Differentiate each component:

$$\frac{d}{dt}(\frac{\sqrt{3}}{2} \cos t) = -\frac{\sqrt{3}}{2} \sin t$$

$$\frac{d}{dt}(\frac{1}{2} \cos t) = -\frac{1}{2} \sin t$$

$$\frac{d}{dt}(-\sin t) = -\cos t$$

Combining these, we get the derivative of the unit tangent vector:

$$\mathbf{T}'(t) = \langle-\frac{\sqrt{3}}{2} \sin t, -\frac{1}{2} \sin t, -\cos t\rangle$$

**step5 Calculate the Magnitude of the Derivative of the Unit Tangent Vector**

Next, we find the magnitude of $$\mathbf{T}'(t)$$, which represents the rate at which the direction of the curve is changing. This is part of the calculation for curvature.

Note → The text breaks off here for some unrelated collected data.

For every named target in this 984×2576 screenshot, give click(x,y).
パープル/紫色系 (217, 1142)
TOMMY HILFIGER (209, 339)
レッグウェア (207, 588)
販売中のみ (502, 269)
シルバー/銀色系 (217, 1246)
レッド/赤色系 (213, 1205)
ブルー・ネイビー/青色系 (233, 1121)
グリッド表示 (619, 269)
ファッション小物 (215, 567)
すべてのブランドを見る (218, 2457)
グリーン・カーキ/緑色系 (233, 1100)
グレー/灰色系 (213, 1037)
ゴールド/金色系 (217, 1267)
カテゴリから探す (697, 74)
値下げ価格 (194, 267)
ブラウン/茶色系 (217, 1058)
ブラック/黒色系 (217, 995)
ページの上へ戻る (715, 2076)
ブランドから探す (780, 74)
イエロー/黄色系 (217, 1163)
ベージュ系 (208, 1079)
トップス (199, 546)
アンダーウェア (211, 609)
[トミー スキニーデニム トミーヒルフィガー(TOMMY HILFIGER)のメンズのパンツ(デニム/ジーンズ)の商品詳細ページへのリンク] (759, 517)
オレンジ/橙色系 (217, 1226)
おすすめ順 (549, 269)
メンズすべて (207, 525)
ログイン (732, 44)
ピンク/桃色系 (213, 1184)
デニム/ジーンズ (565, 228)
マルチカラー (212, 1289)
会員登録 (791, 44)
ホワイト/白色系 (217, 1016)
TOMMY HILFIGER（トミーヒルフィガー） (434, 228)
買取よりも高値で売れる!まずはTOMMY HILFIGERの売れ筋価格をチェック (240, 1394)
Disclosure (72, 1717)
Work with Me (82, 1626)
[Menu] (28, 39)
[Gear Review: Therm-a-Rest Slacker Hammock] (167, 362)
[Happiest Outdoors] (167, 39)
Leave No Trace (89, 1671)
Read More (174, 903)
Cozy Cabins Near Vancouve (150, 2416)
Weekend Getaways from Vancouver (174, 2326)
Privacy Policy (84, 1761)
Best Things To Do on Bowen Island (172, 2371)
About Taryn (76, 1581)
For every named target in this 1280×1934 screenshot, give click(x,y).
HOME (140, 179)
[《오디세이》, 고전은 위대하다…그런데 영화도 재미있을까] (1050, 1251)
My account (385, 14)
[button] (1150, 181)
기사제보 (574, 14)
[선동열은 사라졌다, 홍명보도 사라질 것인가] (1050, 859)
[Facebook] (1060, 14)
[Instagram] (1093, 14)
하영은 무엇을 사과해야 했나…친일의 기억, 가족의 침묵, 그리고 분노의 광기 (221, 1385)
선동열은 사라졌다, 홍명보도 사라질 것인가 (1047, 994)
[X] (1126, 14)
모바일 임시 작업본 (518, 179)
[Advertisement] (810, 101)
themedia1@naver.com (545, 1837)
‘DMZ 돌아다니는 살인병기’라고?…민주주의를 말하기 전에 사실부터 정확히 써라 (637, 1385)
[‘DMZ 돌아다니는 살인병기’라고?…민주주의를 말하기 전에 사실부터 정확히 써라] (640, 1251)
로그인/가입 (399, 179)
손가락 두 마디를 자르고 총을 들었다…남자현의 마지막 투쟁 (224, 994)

Using the components of $$\mathbf{T}'(t)$$ from the previous step:

$$||\mathbf{T}'(t)|| = \sqrt{(-\frac{\sqrt{3}}{2} \sin t)^2 + (-\frac{1}{2} \sin t)^2 + (-\cos t)^2}$$

Square each term and simplify:

$$||\mathbf{T}'(t)|| = \sqrt{\frac{3}{4} \sin^2 t + \frac{1}{4} \sin^2 t + \cos^2 t}$$

Combine the $$\sin^2 t$$ terms:

$$||\mathbf{T}'(t)|| = \sqrt{(\frac{3}{4} + \frac{1}{4}) \sin^2 t + \cos^2 t}$$

Simplify the sum of fractions and use the trigonometric identity $$\sin^2 t + \cos^2 t = 1$$:

$$||\mathbf{T}'(t)|| = \sqrt{1 \cdot \sin^2 t + \cos^2 t} = \sqrt{\sin^2 t + \cos^2 t} = \sqrt{1} = 1$$

So, the magnitude of the derivative of the unit tangent vector is a constant value of 1.

**step6 Calculate the Curvature of the Curve**

The curvature, denoted by $$\kappa$$, measures how sharply a curve bends at a given point. It is defined as the magnitude of the rate of change of the unit tangent vector with respect to arc length. For a parameterized curve, it can be calculated by dividing the magnitude of $$\mathbf{T}'(t)$$ by the magnitude of $$\mathbf{r}'(t)$$ (the speed).

$$\kappa(t) = \frac{||\mathbf{T}'(t)||}{||\mathbf{r}'(t)||}$$

Substitute the values calculated in Step 5 and Step 2:

$$\kappa(t) = \frac{1}{2}$$

The curvature of the curve is a constant value of $$\frac{1}{2}$$. This indicates that the curve is part of a circle (or a helix with constant radius).